======== Page text

Our vision: The owner of the parking lot will receive a picture of the lot where the empty and occupied spots are tagged. When someone enters a parking lot they will receive a slip of paper which tells them the optimal open parking space for them. Being able to use our model to screen advertisements and messages on to parking spots.

The team: Liel Orenstein, Naomie Berges, Yael Fishelovich, Dina Pinchuck, Michal Edry, Kayla Nayman, Naama Holzer, and Ruti Samen.

This Project won second place at hackherit, our college’s entrepreneurship center’s hackathon.

Sparkle is a parking lot detection system, upload a picture of a parking lot to Sparkle and it will tell you which spaces are empty and which are occupided. Sparkle was created with the following tools: Python, Google Colab, Keras , Tenserflow, Torch/PyTorch, Roboflow, Kaggle, and Coco. While creating sparkle we developed 3 deep learning / computer vision models with the following algorithms: CNN, R-CNN, and Yolo.

CNN is a class of deep neural networks, most commonly applied to analyze visual imagery. They are also known as shift invariant or space invariant artificial neural networks (SIANN), based on the shared-weight architecture of the convolution kernels or filters that slide along input features and provide translation equivariant responses known as feature maps. Counter-intuitively, most convolutional neural networks are only equivariant, as opposed to invariant, to translation.

CNNs are regularized versions of multilayer perceptrons. Multilayer perceptrons usually mean fully connected networks, that is, each neuron in one layer is connected to all neurons in the next layer. The "full connectivity" of these networks make them prone to overfitting data. Typical ways of regularization, or preventing overfitting, include: penalizing parameters during training (such as weight decay) or trimming connectivity (skipped connections, dropout, etc.) CNNs take a different approach towards regularization: they take advantage of the hierarchical pattern in data and assemble patterns of increasing complexity using smaller and simpler patterns embossed in their filters. Therefore, on a scale of connectivity and complexity, CNNs are on the lower extreme.

CNNs use relatively little pre-processing compared to other image classification algorithms. This means that the network learns to optimize the filters (or kernels) through automated learning, whereas in traditional algorithms these filters are hand-engineered. This independence from prior knowledge and human intervention in feature extraction is a major advantage.

Using CNN was one of our starting points, we developed a simple model that with a dataset of pictures of cars and empty spaces can identify other picutres. With the best version of this model we recieved 86% accuracy.

Another model we built used the Yolo alogorithm. YOLO is a clever convolutional neural network (CNN) for doing object detection in real-time. The algorithm applies a single neural network to the full image, and then divides the image into regions and predicts bounding boxes and probabilities for each region. These bounding boxes are weighted by the predicted probabilities. YOLO is popular because it achieves high accuracy while also being able to run in real-time. The algorithm “only looks once” at the image in the sense that it requires only one forward propagation pass through the neural network to make predictions. After non-max suppression (which makes sure the object detection algorithm only detects each object once), it then outputs recognized objects together with the bounding boxes. With YOLO, a single CNN simultaneously predicts multiple bounding boxes and class probabilities for those boxes. YOLO trains on full images and directly optimizes detection performance. This model has a number of benefits over other object detection methods: -YOLO is extremely fast -YOLO sees the entire image during training and test time so it implicitly encodes contextual information about classes as well as their appearance. -YOLO learns generalizable representations of objects so that when trained on natural images and tested on artwork, the algorithm outperforms other top detection methods.

================
======== Raw records

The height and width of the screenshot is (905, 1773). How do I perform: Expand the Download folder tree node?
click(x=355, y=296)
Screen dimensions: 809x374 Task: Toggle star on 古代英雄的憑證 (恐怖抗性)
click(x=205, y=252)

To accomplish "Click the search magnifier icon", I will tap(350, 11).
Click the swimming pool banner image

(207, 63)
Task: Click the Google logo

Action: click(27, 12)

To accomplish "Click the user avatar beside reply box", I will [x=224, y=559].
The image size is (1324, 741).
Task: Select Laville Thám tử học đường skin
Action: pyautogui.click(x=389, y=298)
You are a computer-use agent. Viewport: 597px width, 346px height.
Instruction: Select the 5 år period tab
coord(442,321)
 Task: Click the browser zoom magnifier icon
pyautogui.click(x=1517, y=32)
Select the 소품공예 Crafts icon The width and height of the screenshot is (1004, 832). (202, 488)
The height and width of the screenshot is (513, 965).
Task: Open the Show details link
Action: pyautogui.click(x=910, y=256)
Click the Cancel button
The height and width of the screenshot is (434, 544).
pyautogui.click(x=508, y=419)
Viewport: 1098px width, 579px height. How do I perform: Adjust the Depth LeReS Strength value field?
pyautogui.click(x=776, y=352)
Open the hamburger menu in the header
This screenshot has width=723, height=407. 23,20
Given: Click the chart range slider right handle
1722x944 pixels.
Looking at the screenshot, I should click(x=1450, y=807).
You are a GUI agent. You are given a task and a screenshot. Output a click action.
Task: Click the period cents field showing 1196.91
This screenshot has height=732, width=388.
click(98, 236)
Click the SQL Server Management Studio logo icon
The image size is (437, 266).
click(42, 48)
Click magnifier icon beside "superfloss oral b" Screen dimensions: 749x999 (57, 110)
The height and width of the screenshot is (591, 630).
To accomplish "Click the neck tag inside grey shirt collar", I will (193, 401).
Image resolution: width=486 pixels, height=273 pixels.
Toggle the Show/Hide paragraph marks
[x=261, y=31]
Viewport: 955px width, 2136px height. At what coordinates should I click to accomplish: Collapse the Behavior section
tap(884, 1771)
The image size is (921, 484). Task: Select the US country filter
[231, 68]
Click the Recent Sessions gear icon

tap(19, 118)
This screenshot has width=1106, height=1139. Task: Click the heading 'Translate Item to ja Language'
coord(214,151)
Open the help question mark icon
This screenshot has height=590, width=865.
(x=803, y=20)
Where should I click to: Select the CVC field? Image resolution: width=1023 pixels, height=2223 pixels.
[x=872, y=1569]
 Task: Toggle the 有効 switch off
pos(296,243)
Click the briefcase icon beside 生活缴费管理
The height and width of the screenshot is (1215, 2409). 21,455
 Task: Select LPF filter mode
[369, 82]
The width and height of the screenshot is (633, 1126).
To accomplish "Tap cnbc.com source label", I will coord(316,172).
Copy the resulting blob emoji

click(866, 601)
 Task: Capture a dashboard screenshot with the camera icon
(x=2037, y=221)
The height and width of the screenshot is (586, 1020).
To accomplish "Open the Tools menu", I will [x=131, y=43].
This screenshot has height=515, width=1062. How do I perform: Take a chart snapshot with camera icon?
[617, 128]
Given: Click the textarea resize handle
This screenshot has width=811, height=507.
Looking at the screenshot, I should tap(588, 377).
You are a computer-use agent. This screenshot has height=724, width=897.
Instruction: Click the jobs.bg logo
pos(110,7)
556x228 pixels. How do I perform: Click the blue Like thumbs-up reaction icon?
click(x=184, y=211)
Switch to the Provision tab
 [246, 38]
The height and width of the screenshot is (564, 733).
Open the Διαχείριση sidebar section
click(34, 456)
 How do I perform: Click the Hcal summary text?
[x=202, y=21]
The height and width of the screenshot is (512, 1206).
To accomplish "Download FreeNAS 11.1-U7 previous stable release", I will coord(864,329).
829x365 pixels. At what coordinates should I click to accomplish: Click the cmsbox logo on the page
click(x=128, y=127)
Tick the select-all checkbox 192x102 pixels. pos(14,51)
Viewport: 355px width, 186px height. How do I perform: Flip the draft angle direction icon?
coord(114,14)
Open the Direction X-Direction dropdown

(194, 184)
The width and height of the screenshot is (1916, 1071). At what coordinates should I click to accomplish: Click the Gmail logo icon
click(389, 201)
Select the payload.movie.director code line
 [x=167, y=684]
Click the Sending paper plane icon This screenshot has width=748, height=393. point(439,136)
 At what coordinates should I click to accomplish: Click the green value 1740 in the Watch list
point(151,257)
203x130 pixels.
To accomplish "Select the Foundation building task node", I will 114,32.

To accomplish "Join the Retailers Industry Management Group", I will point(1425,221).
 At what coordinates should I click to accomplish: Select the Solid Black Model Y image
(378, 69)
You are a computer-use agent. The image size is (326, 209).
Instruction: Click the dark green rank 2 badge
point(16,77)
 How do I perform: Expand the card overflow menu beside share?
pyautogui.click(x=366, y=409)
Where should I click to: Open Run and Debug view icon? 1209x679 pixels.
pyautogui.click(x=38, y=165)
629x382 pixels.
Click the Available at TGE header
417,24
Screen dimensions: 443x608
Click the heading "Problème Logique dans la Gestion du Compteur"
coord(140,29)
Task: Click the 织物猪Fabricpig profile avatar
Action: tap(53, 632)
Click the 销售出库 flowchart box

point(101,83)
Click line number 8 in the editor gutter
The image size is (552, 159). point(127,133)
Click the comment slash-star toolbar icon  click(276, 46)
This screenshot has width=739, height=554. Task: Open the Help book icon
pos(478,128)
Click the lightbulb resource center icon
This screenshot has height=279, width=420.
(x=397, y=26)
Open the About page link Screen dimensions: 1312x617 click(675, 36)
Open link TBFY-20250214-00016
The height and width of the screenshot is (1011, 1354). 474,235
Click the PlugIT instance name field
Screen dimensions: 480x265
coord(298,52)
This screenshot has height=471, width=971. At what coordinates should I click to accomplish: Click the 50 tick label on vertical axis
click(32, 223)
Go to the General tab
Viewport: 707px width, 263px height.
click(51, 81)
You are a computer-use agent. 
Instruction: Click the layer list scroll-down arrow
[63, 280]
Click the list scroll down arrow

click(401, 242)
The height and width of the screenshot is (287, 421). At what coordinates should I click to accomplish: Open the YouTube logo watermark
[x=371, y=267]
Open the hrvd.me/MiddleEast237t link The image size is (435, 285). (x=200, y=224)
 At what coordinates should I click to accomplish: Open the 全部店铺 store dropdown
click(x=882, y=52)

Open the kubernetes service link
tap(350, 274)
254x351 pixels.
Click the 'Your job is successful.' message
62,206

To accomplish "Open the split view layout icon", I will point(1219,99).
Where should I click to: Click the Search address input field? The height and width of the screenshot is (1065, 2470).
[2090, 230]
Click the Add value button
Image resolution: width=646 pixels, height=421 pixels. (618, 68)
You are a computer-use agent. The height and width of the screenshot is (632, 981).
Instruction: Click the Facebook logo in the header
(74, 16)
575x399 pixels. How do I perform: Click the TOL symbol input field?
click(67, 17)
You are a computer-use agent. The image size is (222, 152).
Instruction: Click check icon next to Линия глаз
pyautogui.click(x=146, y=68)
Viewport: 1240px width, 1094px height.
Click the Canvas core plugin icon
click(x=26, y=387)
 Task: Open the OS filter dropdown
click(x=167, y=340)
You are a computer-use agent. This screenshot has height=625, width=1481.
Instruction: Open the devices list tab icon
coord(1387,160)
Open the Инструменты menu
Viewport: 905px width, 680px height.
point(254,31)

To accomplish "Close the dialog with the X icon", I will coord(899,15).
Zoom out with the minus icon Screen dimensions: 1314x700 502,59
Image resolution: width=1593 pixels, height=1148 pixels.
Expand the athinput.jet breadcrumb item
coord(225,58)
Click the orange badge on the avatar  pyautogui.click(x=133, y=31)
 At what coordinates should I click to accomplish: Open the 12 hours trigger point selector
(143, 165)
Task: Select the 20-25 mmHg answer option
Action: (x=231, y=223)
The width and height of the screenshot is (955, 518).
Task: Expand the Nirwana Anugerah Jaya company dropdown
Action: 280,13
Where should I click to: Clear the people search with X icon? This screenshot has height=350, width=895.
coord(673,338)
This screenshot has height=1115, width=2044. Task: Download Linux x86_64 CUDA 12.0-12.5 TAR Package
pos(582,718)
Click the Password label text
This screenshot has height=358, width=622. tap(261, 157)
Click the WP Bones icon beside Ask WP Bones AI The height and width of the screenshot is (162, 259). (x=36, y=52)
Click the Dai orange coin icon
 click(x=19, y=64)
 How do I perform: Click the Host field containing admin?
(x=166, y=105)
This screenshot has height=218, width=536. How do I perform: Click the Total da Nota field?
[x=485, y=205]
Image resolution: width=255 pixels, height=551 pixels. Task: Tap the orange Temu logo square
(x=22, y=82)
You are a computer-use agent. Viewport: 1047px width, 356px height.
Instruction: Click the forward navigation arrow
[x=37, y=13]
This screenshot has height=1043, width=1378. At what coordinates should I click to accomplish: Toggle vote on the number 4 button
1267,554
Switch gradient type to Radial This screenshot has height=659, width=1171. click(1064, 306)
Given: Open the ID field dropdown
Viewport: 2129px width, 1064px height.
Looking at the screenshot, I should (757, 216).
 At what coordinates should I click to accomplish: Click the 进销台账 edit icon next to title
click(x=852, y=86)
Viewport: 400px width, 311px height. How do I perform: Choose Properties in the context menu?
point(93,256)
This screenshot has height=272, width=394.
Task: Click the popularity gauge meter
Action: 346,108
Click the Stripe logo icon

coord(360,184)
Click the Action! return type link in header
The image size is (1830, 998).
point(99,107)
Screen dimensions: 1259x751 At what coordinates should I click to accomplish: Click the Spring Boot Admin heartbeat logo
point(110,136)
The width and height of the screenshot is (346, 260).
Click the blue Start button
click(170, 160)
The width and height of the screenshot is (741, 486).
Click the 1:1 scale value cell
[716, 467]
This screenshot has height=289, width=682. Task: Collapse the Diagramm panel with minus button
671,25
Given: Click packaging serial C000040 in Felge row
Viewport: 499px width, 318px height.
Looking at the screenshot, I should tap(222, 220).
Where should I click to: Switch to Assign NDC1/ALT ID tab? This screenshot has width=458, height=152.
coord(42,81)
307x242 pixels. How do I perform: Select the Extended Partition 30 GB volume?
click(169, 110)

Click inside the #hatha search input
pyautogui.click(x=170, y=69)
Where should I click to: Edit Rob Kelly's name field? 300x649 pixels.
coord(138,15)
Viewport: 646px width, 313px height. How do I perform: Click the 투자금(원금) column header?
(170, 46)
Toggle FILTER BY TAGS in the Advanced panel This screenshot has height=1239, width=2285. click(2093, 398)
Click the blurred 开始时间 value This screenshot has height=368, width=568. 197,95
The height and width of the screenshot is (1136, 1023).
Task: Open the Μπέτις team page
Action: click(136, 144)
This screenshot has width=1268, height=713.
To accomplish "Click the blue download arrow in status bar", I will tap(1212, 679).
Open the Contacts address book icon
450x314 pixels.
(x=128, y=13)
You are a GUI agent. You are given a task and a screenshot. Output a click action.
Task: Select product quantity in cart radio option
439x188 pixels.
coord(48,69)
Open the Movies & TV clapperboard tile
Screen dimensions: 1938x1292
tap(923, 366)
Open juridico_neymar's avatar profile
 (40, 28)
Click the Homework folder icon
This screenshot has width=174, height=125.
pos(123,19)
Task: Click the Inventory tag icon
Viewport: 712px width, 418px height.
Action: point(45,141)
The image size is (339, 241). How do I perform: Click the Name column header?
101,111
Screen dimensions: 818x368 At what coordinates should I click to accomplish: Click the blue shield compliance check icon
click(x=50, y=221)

================

[What to produce]:
Return the part of the Sparkle write-up between "Using CNN was" and "recieved 86% accuracy.", inclusive, copied word for word. Rely on the Sparkle write-up alone.

[Completed task]:
Using CNN was one of our starting points, we developed a simple model that with a dataset of pictures of cars and empty spaces can identify other picutres. With the best version of this model we recieved 86% accuracy.